-------- LISTED RECORDS
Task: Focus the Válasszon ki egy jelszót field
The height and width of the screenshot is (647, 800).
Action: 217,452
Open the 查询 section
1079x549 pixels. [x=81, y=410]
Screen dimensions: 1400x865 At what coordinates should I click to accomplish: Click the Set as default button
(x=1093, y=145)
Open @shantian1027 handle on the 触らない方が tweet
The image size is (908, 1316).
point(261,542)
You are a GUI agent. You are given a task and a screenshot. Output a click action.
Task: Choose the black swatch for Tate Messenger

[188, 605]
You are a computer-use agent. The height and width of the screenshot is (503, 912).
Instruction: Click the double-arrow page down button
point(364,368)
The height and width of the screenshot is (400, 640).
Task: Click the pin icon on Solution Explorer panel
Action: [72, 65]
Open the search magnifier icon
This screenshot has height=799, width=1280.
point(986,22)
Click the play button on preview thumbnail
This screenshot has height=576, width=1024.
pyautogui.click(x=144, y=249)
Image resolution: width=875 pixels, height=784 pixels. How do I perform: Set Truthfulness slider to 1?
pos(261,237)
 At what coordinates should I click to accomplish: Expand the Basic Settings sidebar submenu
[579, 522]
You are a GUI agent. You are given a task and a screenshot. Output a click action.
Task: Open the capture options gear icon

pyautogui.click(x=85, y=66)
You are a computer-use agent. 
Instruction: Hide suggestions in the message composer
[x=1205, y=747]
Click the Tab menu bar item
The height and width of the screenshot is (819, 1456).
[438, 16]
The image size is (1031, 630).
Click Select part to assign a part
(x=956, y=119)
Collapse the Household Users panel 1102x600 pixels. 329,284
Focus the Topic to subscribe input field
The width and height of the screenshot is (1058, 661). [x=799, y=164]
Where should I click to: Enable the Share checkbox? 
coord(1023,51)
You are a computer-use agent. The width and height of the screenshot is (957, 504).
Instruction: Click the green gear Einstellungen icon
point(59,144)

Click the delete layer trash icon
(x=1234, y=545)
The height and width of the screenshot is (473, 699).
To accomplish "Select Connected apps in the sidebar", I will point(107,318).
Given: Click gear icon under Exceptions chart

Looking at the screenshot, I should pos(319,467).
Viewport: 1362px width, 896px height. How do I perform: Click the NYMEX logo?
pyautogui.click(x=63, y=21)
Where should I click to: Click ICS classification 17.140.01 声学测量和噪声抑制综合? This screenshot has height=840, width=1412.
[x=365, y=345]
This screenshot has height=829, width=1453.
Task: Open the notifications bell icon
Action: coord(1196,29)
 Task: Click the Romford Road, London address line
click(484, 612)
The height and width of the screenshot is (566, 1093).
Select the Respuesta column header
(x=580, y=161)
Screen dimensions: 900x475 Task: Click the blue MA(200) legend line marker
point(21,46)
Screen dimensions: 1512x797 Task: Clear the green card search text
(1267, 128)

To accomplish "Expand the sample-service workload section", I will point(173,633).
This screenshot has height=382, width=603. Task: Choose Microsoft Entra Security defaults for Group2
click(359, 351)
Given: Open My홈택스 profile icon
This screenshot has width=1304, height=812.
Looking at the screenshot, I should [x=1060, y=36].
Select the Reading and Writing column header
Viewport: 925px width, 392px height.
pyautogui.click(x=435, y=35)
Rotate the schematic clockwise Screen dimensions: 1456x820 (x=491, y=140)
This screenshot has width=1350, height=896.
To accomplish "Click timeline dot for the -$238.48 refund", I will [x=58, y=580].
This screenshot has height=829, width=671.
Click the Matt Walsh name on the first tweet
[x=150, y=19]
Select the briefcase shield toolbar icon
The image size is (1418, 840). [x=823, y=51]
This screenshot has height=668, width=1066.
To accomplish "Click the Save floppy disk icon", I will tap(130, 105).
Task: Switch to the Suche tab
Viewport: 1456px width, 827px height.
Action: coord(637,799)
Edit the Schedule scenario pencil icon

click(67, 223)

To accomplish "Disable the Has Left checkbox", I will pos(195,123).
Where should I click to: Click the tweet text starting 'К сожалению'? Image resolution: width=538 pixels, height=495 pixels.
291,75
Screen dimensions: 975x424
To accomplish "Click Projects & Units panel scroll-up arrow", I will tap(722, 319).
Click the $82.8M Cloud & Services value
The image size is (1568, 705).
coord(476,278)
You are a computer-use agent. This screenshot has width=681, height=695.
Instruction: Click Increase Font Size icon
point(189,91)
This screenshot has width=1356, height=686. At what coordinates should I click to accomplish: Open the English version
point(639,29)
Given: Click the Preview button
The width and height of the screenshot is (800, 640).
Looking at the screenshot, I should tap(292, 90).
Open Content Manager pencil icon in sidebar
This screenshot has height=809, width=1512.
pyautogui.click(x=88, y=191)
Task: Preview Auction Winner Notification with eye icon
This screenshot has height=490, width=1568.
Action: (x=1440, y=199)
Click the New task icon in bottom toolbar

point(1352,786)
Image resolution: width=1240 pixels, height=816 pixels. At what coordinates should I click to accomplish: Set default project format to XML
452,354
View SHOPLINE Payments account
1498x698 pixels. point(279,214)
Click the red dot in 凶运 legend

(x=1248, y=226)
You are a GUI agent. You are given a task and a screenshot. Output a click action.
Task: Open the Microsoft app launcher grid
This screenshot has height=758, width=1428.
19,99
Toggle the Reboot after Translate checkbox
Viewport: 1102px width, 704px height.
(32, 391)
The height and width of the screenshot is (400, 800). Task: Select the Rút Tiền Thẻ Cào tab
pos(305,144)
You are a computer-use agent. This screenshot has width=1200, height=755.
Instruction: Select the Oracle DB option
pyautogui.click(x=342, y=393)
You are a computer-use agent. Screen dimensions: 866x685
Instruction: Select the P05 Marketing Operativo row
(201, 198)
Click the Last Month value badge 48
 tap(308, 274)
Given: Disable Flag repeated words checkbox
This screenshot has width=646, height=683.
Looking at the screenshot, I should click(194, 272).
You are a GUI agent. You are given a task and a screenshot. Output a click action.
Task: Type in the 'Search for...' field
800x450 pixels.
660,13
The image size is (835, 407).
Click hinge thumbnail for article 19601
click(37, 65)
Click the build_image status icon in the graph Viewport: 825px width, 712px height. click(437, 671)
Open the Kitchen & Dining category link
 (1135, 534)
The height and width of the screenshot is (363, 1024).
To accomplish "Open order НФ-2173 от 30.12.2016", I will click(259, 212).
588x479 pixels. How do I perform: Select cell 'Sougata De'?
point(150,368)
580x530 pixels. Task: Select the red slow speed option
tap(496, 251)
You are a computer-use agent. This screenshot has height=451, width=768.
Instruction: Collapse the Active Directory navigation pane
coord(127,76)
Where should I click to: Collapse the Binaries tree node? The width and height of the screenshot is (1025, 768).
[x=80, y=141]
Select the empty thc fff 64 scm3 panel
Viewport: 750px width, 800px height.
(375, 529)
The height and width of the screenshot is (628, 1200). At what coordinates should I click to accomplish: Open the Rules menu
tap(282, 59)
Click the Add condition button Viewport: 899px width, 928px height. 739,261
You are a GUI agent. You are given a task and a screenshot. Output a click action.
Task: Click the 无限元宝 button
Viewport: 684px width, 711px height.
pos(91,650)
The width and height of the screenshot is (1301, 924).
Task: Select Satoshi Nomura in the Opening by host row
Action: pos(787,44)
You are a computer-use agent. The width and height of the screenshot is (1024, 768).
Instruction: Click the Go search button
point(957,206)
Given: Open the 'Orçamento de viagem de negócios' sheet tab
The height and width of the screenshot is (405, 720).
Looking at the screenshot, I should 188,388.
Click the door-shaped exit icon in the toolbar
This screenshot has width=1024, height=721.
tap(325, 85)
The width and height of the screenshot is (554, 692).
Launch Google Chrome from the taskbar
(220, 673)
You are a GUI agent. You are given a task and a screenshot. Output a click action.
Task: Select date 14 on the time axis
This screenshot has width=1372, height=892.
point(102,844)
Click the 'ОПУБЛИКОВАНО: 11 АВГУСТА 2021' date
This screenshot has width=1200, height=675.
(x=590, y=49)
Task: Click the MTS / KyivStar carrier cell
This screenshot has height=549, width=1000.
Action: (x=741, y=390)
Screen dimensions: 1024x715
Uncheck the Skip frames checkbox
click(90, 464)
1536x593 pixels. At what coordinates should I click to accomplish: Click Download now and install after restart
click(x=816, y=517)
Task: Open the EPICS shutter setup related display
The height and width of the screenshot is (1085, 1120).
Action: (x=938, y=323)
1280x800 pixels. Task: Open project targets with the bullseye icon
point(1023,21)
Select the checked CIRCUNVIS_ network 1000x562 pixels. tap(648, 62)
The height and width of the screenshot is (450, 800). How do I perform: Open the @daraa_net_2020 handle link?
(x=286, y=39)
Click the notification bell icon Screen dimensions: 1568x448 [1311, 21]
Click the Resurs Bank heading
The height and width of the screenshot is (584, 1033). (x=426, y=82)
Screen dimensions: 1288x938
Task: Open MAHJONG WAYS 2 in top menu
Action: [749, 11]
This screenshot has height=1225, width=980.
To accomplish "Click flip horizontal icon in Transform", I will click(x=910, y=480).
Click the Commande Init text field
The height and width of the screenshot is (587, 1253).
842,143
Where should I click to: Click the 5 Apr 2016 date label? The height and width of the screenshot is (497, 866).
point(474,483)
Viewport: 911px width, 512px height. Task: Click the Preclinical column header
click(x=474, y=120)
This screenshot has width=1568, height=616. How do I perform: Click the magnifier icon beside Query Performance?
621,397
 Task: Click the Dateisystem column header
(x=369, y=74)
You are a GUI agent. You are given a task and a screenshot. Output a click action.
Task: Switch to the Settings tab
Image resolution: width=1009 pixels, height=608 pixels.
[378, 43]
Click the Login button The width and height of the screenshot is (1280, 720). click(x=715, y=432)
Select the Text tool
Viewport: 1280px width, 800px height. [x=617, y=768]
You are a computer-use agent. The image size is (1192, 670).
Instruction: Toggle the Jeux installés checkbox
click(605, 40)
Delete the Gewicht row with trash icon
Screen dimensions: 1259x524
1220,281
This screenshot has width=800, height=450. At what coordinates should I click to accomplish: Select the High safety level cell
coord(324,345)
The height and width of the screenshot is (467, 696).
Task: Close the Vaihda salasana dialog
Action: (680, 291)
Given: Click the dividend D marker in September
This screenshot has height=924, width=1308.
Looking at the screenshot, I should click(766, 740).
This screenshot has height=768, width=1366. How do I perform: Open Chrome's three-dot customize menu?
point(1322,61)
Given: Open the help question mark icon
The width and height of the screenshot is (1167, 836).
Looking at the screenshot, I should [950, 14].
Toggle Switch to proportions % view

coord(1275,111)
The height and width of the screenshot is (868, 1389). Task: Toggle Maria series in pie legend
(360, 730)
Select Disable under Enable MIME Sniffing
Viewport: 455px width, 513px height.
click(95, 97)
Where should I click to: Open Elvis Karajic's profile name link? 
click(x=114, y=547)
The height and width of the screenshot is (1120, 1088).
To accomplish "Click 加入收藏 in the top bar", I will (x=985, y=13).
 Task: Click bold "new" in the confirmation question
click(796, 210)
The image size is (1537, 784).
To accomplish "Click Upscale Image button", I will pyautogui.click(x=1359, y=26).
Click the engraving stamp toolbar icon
----------------
> [EXERCISE OBJECTIVE] Among the records above, extract exactly the lines from the line with "Click the Last Month value badge 48" to the line with "Task: Type in the 'Search for...' field", both lines included, and leave out the rest.

> [RESPONSE TO THIS TASK]
Click the Last Month value badge 48
 tap(308, 274)
Given: Disable Flag repeated words checkbox
This screenshot has width=646, height=683.
Looking at the screenshot, I should click(194, 272).
You are a GUI agent. You are given a task and a screenshot. Output a click action.
Task: Type in the 'Search for...' field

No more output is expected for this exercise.